---------- DATA FOR THIS TASK
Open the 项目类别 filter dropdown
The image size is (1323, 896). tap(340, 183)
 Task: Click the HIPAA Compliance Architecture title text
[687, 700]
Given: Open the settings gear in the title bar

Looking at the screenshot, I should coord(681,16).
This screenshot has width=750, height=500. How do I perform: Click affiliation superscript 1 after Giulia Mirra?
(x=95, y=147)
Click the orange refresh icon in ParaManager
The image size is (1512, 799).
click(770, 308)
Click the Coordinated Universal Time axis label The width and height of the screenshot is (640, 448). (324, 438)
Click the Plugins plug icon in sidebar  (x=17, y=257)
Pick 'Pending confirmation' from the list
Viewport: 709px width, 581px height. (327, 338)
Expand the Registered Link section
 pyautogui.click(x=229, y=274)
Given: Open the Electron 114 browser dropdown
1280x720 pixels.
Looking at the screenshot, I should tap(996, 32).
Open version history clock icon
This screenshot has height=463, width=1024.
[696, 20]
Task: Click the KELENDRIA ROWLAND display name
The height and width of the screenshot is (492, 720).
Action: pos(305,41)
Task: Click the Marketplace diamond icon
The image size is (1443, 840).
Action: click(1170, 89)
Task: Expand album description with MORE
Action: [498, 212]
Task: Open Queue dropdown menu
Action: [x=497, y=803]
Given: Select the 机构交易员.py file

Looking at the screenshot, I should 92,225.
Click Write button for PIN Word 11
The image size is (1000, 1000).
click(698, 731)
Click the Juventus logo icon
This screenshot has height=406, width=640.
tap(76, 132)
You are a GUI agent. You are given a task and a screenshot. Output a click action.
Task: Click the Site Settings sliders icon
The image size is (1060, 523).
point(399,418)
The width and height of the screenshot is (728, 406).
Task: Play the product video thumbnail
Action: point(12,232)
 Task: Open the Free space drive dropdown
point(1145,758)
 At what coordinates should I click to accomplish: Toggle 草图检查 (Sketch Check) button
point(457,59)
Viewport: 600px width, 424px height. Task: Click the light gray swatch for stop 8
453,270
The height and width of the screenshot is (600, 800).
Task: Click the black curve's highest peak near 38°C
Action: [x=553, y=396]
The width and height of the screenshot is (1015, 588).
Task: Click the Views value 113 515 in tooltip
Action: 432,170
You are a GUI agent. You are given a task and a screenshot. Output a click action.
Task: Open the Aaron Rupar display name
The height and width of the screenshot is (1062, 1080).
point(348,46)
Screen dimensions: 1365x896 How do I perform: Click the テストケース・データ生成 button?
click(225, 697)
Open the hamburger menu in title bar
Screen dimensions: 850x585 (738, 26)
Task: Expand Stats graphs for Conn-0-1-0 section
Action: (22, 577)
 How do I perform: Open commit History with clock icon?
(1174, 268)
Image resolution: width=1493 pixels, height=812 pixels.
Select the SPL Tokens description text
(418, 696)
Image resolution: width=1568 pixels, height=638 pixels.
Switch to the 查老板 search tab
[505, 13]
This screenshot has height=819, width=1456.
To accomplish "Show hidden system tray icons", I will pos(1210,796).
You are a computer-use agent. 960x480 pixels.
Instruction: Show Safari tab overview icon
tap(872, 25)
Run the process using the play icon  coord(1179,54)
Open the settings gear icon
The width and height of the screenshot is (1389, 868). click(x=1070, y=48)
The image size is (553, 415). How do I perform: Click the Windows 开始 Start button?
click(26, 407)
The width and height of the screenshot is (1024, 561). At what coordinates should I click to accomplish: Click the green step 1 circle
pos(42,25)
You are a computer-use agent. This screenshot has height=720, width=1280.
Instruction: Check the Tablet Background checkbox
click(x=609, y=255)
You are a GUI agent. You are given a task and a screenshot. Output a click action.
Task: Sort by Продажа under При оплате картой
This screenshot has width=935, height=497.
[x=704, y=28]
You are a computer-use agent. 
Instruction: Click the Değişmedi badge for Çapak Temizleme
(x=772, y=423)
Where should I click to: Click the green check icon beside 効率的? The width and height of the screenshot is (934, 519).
--------------------
Output the data above as a JSON list of strings, one string per line, leaving out blank lines.

[
  "Open the 项目类别 filter dropdown",
  "The image size is (1323, 896). tap(340, 183)",
  " Task: Click the HIPAA Compliance Architecture title text",
  "[687, 700]",
  "Given: Open the settings gear in the title bar",
  "Looking at the screenshot, I should coord(681,16).",
  "This screenshot has width=750, height=500. How do I perform: Click affiliation superscript 1 after Giulia Mirra?",
  "(x=95, y=147)",
  "Click the orange refresh icon in ParaManager",
  "The image size is (1512, 799).",
  "click(770, 308)",
  "Click the Coordinated Universal Time axis label The width and height of the screenshot is (640, 448). (324, 438)",
  "Click the Plugins plug icon in sidebar  (x=17, y=257)",
  "Pick 'Pending confirmation' from the list",
  "Viewport: 709px width, 581px height. (327, 338)",
  "Expand the Registered Link section",
  " pyautogui.click(x=229, y=274)",
  "Given: Open the Electron 114 browser dropdown",
  "1280x720 pixels.",
  "Looking at the screenshot, I should tap(996, 32).",
  "Open version history clock icon",
  "This screenshot has height=463, width=1024.",
  "[696, 20]",
  "Task: Click the KELENDRIA ROWLAND display name",
  "The height and width of the screenshot is (492, 720).",
  "Action: pos(305,41)",
  "Task: Click the Marketplace diamond icon",
  "The image size is (1443, 840).",
  "Action: click(1170, 89)",
  "Task: Expand album description with MORE",
  "Action: [498, 212]",
  "Task: Open Queue dropdown menu",
  "Action: [x=497, y=803]",
  "Given: Select the 机构交易员.py file",
  "Looking at the screenshot, I should 92,225.",
  "Click Write button for PIN Word 11",
  "The image size is (1000, 1000).",
  "click(698, 731)",
  "Click the Juventus logo icon",
  "This screenshot has height=406, width=640.",
  "tap(76, 132)",
  "You are a GUI agent. You are given a task and a screenshot. Output a click action.",
  "Task: Click the Site Settings sliders icon",
  "The image size is (1060, 523).",
  "point(399,418)",
  "The width and height of the screenshot is (728, 406).",
  "Task: Play the product video thumbnail",
  "Action: point(12,232)",
  " Task: Open the Free space drive dropdown",
  "point(1145,758)",
  " At what coordinates should I click to accomplish: Toggle 草图检查 (Sketch Check) button",
  "point(457,59)",
  "Viewport: 600px width, 424px height. Task: Click the light gray swatch for stop 8",
  "453,270",
  "The height and width of the screenshot is (600, 800).",
  "Task: Click the black curve's highest peak near 38°C",
  "Action: [x=553, y=396]",
  "The width and height of the screenshot is (1015, 588).",
  "Task: Click the Views value 113 515 in tooltip",
  "Action: 432,170",
  "You are a GUI agent. You are given a task and a screenshot. Output a click action.",
  "Task: Open the Aaron Rupar display name",
  "The height and width of the screenshot is (1062, 1080).",
  "point(348,46)",
  "Screen dimensions: 1365x896 How do I perform: Click the テストケース・データ生成 button?",
  "click(225, 697)",
  "Open the hamburger menu in title bar",
  "Screen dimensions: 850x585 (738, 26)",
  "Task: Expand Stats graphs for Conn-0-1-0 section",
  "Action: (22, 577)",
  " How do I perform: Open commit History with clock icon?",
  "(1174, 268)",
  "Image resolution: width=1493 pixels, height=812 pixels.",
  "Select the SPL Tokens description text",
  "(418, 696)",
  "Image resolution: width=1568 pixels, height=638 pixels.",
  "Switch to the 查老板 search tab",
  "[505, 13]",
  "This screenshot has height=819, width=1456.",
  "To accomplish \"Show hidden system tray icons\", I will pos(1210,796).",
  "You are a computer-use agent. 960x480 pixels.",
  "Instruction: Show Safari tab overview icon",
  "tap(872, 25)",
  "Run the process using the play icon  coord(1179,54)",
  "Open the settings gear icon",
  "The width and height of the screenshot is (1389, 868). click(x=1070, y=48)",
  "The image size is (553, 415). How do I perform: Click the Windows 开始 Start button?",
  "click(26, 407)",
  "The width and height of the screenshot is (1024, 561). At what coordinates should I click to accomplish: Click the green step 1 circle",
  "pos(42,25)",
  "You are a computer-use agent. This screenshot has height=720, width=1280.",
  "Instruction: Check the Tablet Background checkbox",
  "click(x=609, y=255)",
  "You are a GUI agent. You are given a task and a screenshot. Output a click action.",
  "Task: Sort by Продажа under При оплате картой",
  "This screenshot has width=935, height=497.",
  "[x=704, y=28]",
  "You are a computer-use agent. ",
  "Instruction: Click the Değişmedi badge for Çapak Temizleme",
  "(x=772, y=423)",
  "Where should I click to: Click the green check icon beside 効率的? The width and height of the screenshot is (934, 519)."
]